De voorzieningenrechter heeft, zo begrijpt de rechtbank, als uitgangspunt genomen dat voor de inbreuk op het gezinsleven van [eiser] geen rechtvaardigingsgrond bestaat als de Stichting na kennisneming van de intrekkingsbrief geen onderzoek verricht of passende actie onderneemt (zie hiervoor r.o. 2.7). Tijdens de mondelinge behandeling heeft de Stichting aangevoerd dat zij – nadat zij op 8 oktober 2021 kennis had gekregen van de intrekkingsbrief – contact heeft gelegd met de begeleider van [naam 4] . De begeleider gaf aan de [naam 4] niet openstond voor een gesprek en dat [naam 4] had gezegd dat ze graag haar broertje en zusje wilde zien en dat ze door de brief met de beschuldiging van [eiser] dat niet meer zou mogen. Dit is door [eiser] onvoldoende gemotiveerd betwist. [naam 4] heeft voorts na 8 oktober 2016 niet de medewerking verleend die nodig was om die twijfel weg te nemen. Bij de mondelinge behandeling is gebleken dat op 14 oktober 2021 een gesprek heeft plaatsgevonden tussen de Stichting, [naam 1] en [eiser] in een wijkcentrum. In dat gesprek ging het ook over de intrekkingsbrief en hetgeen [naam 4] daarover tegen haar begeleider zou hebben gezegd. Anders dan waar de voorzieningenrechter vanuit is gegaan heeft de Stichting dus wel onderzoek verricht en passende actie ondernomen. De rechtbank komt daardoor tot een andere conclusie dan de voorzieningenrechter, namelijk dat de Stichting ook in de periode vanaf 8 oktober 2021 tot en met 16 december 2021 nog een beroep op een rechtvaardigingsgrond toekomt. Dat [naam 4] en [naam 1] niet de nodige medewerking hebben verleend aan de Stichting betekent voorts dat de inbreuk op het gezinsleven van [eiser] niet aan de Stichting kan worden toegerekend.
De slotsom
4.8.
Zoals hiervoor in r.o.4.2 is uiteengezet is de Stichting alleen verplicht aan [eiser] zijn schade te vergoeden indien voor de inbreuk een rechtvaardigingsgrond ontbreekt en de onrechtmatige daad aan de Stichting kan worden toegerekend.

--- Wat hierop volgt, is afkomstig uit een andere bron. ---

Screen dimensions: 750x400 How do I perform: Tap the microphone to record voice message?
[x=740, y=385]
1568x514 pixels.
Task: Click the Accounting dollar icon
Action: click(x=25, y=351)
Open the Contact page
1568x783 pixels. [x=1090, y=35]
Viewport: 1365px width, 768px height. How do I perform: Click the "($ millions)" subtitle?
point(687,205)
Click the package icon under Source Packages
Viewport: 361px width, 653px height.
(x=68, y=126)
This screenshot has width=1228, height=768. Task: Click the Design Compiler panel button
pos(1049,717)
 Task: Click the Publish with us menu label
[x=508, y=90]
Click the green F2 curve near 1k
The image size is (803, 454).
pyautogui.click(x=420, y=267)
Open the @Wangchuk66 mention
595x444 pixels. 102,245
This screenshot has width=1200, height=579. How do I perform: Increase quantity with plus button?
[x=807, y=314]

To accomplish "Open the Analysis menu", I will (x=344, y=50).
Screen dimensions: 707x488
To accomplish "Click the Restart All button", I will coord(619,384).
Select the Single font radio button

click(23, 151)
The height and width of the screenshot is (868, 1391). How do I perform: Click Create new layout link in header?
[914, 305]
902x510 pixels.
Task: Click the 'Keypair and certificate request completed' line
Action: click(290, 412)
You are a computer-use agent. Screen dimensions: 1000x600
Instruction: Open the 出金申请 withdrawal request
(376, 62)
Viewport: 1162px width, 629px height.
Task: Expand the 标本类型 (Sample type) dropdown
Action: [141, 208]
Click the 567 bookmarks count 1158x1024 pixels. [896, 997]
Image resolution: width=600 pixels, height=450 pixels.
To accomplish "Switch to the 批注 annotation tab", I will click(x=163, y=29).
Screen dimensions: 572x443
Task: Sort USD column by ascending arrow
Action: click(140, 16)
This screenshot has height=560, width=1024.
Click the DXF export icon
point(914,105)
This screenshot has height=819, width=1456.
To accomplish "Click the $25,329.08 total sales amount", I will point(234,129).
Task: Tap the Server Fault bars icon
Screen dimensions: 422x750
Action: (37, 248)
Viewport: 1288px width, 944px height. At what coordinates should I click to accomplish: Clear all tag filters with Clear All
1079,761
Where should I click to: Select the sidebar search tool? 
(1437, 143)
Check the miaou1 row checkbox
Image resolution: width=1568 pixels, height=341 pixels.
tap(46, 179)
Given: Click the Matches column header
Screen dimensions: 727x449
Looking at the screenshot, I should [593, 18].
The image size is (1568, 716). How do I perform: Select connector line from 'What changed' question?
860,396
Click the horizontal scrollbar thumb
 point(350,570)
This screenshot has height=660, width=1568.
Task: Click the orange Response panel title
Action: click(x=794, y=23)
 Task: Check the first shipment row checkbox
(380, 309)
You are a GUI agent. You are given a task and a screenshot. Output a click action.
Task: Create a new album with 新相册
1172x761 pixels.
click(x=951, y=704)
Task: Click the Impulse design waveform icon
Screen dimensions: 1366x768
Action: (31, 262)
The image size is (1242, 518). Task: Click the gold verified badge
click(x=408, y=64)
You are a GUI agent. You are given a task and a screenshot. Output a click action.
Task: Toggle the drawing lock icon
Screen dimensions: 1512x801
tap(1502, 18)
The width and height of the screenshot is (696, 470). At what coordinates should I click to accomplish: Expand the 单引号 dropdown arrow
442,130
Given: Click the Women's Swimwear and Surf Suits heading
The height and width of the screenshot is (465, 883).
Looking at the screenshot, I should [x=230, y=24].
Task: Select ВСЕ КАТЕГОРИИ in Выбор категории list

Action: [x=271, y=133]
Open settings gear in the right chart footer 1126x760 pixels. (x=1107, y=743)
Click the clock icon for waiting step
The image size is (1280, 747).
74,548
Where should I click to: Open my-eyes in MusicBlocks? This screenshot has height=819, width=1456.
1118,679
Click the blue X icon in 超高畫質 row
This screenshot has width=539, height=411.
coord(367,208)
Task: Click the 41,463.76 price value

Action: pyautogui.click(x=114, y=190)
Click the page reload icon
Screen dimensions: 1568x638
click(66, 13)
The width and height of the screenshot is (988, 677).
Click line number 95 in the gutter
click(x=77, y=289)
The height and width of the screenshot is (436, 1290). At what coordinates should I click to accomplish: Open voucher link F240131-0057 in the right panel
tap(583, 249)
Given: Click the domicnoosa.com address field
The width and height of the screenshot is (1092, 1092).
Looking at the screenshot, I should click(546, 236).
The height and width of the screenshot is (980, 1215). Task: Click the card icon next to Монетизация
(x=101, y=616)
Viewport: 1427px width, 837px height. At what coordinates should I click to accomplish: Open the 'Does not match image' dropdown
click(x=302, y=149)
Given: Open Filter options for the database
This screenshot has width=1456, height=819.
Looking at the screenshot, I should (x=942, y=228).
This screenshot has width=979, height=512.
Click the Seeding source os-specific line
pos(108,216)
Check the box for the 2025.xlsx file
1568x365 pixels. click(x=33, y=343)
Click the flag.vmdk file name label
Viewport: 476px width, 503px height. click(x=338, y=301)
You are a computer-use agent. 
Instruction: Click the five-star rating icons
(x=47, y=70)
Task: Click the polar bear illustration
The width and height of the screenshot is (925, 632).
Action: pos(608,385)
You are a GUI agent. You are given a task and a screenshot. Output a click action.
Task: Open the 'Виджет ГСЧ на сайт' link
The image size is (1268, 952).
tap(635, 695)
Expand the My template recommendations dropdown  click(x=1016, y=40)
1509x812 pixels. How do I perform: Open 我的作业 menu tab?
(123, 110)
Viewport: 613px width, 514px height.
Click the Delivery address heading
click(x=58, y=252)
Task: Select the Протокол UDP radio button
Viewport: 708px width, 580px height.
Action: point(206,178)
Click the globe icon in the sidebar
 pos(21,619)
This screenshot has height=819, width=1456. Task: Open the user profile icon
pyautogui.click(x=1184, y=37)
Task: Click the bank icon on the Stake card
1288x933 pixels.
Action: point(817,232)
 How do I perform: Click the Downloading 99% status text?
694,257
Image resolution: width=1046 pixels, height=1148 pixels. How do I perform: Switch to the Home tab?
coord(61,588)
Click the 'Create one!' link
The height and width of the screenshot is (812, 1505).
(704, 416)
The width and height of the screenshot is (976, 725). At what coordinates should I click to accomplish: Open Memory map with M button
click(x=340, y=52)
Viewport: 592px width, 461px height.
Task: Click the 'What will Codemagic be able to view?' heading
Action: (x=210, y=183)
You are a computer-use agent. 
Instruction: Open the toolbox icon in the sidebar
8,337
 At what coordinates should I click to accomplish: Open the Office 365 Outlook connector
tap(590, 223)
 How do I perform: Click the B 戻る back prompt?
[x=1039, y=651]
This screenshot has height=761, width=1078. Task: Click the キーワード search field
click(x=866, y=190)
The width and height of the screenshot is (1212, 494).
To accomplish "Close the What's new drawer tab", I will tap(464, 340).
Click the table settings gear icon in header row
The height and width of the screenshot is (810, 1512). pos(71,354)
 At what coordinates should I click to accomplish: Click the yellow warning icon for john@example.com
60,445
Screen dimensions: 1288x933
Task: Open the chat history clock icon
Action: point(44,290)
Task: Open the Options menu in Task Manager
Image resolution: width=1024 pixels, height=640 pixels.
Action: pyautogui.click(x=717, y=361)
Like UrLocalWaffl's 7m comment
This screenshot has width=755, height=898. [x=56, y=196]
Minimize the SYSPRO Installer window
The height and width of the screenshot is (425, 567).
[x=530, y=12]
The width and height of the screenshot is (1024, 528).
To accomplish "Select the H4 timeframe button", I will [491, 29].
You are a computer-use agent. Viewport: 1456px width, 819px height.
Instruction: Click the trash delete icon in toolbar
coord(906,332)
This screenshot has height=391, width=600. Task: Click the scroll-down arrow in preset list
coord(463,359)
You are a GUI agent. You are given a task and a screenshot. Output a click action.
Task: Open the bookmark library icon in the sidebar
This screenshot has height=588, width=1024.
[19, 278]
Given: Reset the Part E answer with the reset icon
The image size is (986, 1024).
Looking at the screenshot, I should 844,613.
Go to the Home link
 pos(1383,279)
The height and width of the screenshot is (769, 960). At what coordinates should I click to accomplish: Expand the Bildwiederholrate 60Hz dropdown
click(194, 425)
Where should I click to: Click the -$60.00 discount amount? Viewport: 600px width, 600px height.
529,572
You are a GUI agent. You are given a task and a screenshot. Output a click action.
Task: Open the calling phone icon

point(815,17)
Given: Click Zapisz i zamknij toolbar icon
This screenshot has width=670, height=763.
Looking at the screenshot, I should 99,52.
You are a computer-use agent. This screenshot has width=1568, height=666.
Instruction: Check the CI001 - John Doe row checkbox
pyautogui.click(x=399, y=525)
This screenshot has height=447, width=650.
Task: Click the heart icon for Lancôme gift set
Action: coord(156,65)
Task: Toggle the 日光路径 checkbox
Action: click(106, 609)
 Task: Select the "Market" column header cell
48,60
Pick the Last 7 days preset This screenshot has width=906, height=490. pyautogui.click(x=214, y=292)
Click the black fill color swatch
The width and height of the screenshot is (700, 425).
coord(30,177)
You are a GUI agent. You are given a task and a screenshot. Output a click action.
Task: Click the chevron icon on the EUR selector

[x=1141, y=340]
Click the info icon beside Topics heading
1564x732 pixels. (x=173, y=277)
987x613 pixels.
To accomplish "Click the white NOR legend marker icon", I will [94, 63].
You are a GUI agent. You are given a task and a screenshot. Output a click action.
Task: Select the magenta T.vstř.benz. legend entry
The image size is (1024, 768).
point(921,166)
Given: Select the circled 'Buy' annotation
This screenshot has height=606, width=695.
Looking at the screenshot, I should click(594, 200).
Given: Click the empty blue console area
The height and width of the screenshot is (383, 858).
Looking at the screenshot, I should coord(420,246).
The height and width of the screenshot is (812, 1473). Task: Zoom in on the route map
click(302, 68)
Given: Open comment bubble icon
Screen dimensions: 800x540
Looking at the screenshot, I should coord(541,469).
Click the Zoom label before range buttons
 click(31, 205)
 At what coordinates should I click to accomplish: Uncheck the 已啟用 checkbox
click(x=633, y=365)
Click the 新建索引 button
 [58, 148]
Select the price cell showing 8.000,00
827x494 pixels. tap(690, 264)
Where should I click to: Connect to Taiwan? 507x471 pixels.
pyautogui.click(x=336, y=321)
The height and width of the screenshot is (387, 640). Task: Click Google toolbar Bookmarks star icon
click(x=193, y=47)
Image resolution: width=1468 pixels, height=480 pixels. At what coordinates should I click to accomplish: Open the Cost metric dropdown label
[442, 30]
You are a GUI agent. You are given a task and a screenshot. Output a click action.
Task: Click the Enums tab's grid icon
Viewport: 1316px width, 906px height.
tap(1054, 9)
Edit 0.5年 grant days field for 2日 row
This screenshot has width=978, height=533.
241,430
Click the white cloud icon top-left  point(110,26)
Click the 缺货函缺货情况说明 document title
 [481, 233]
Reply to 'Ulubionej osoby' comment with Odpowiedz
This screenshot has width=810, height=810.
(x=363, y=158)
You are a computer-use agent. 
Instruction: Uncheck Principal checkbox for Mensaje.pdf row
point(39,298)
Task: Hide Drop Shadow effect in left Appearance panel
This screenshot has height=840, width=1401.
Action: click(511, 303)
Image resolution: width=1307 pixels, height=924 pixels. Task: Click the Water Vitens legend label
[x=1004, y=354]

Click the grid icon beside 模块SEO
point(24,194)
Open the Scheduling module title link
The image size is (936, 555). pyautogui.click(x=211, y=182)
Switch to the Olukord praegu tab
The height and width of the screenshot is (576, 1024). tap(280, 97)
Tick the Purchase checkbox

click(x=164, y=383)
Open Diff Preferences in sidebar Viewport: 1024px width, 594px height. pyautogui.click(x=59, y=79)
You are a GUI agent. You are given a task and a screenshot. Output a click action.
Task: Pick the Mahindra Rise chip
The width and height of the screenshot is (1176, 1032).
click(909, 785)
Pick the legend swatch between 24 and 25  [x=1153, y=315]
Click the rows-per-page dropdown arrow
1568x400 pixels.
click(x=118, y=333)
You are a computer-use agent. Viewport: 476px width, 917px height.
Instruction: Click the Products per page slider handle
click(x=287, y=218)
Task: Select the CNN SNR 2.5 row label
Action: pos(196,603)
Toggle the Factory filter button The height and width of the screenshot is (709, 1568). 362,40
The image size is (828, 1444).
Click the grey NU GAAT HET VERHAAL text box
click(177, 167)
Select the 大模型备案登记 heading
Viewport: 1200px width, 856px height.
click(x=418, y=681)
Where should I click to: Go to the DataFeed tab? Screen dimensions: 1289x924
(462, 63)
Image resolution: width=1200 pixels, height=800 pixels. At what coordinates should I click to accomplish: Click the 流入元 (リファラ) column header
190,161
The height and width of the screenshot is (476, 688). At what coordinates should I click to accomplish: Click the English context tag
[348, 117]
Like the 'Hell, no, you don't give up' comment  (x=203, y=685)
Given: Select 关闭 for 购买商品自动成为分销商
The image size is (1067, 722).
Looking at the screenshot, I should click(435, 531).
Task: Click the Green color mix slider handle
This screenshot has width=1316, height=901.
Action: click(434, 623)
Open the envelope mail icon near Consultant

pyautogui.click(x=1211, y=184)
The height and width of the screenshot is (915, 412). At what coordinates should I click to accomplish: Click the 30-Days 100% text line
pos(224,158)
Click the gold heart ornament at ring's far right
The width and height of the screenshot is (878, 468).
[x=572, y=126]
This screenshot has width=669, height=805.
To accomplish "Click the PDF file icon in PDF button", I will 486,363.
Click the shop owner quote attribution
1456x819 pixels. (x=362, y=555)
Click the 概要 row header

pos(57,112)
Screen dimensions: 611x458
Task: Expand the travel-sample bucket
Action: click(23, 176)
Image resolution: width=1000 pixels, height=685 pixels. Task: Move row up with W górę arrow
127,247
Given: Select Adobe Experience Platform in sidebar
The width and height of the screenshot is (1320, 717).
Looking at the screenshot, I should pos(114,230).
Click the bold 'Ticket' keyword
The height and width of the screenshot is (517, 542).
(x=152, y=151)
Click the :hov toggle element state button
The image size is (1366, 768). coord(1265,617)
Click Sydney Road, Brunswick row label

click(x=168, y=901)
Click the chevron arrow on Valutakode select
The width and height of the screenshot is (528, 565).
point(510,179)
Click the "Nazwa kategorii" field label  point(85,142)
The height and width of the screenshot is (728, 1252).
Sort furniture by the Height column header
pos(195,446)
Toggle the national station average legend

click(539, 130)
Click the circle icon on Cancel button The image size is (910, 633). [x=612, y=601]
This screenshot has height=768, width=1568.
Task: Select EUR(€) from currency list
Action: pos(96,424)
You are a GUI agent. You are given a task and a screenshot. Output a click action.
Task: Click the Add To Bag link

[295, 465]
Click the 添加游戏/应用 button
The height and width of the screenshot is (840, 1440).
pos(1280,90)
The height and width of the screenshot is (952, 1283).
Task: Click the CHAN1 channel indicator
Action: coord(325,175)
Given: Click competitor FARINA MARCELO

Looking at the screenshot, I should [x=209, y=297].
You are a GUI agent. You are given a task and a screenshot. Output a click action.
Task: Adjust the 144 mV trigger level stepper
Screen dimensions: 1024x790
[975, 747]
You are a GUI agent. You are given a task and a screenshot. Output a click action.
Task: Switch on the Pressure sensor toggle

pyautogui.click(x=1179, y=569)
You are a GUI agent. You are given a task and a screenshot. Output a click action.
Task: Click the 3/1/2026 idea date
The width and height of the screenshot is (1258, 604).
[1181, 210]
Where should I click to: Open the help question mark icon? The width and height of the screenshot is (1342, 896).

Hiervan is geen sprake geweest.
4.9.
Uit het voorgaande volgt dat het verzet door de Stichting terecht is ingesteld. De rechtbank zal de Stichting ontheffen van de veroordeling die met het verstekvonnis is uitgesproken.
4.10.
[eiser] is de partij die ongelijk krijgt en hij zal daarom in de proceskosten worden veroordeeld. Tot aan dit vonnis worden de proceskosten aan de zijde van de Stichting als volgt vastgesteld:
- griffierecht
2.837,00
- salaris advocaat
2.366,00
(2,00 punten × € 1.183,00)
Totaal
5.203,00
4.11.
De nakosten zullen worden toegewezen op de wijze zoals in de beslissing vermeld.

5.De beslissing

De rechtbank
5.1.
verklaart het verzet gegrond en ontheft de Stichting van de bij verstekvonnis van 11 januari 2023 (C/13/726535 / HA ZA 22-1006) jegens haar uitgesproken veroordelingen en opnieuw rechtdoende:
5.2.
wijst de vordering van [eiser] af,
5.3.
veroordeelt [eiser] in de proceskosten, aan de zijde van de Stichting tot dit vonnis vastgesteld op € 5.203,00, te vermeerderen met de wettelijke rente als bedoeld in artikel 6:119 BW over dit bedrag met ingang van de vijftiende dag na de datum van dit vonnis tot de dag van volledige betaling,
5.4.
veroordeelt [eiser] in de na dit vonnis ontstane kosten, begroot op € 173,00 aan salaris advocaat, te vermeerderen met € 90,00 aan salaris advocaat en met de explootkosten als [eiser] niet binnen veertien dagen na aanschrijving aan het vonnis heeft voldaan en er vervolgens betekening van de uitspraak heeft plaatsgevonden, en te vermeerderen met de wettelijke rente als bedoeld in artikel 6:119 BW over de nakosten met ingang van de vijftiende dag na betekening van deze uitspraak tot de dag van volledige betaling,
Dit vonnis is gewezen door mr. J.G. Molenaar en in het openbaar uitgesproken op 21 juni 2023.